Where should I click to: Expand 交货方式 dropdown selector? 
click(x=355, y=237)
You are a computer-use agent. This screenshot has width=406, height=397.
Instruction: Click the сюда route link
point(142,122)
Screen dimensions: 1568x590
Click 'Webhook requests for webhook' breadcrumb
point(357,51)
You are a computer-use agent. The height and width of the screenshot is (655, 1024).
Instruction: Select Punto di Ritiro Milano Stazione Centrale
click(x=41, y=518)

◆ ◆ ◆ ◆ ◆ ◆ ◆

*Instructions for the task*
Print all of the entries exactly as they appear.

*Response area*
Where should I click to: Expand 交货方式 dropdown selector? 
click(x=355, y=237)
You are a computer-use agent. This screenshot has width=406, height=397.
Instruction: Click the сюда route link
point(142,122)
Screen dimensions: 1568x590
Click 'Webhook requests for webhook' breadcrumb
point(357,51)
You are a computer-use agent. The height and width of the screenshot is (655, 1024).
Instruction: Select Punto di Ritiro Milano Stazione Centrale
click(x=41, y=518)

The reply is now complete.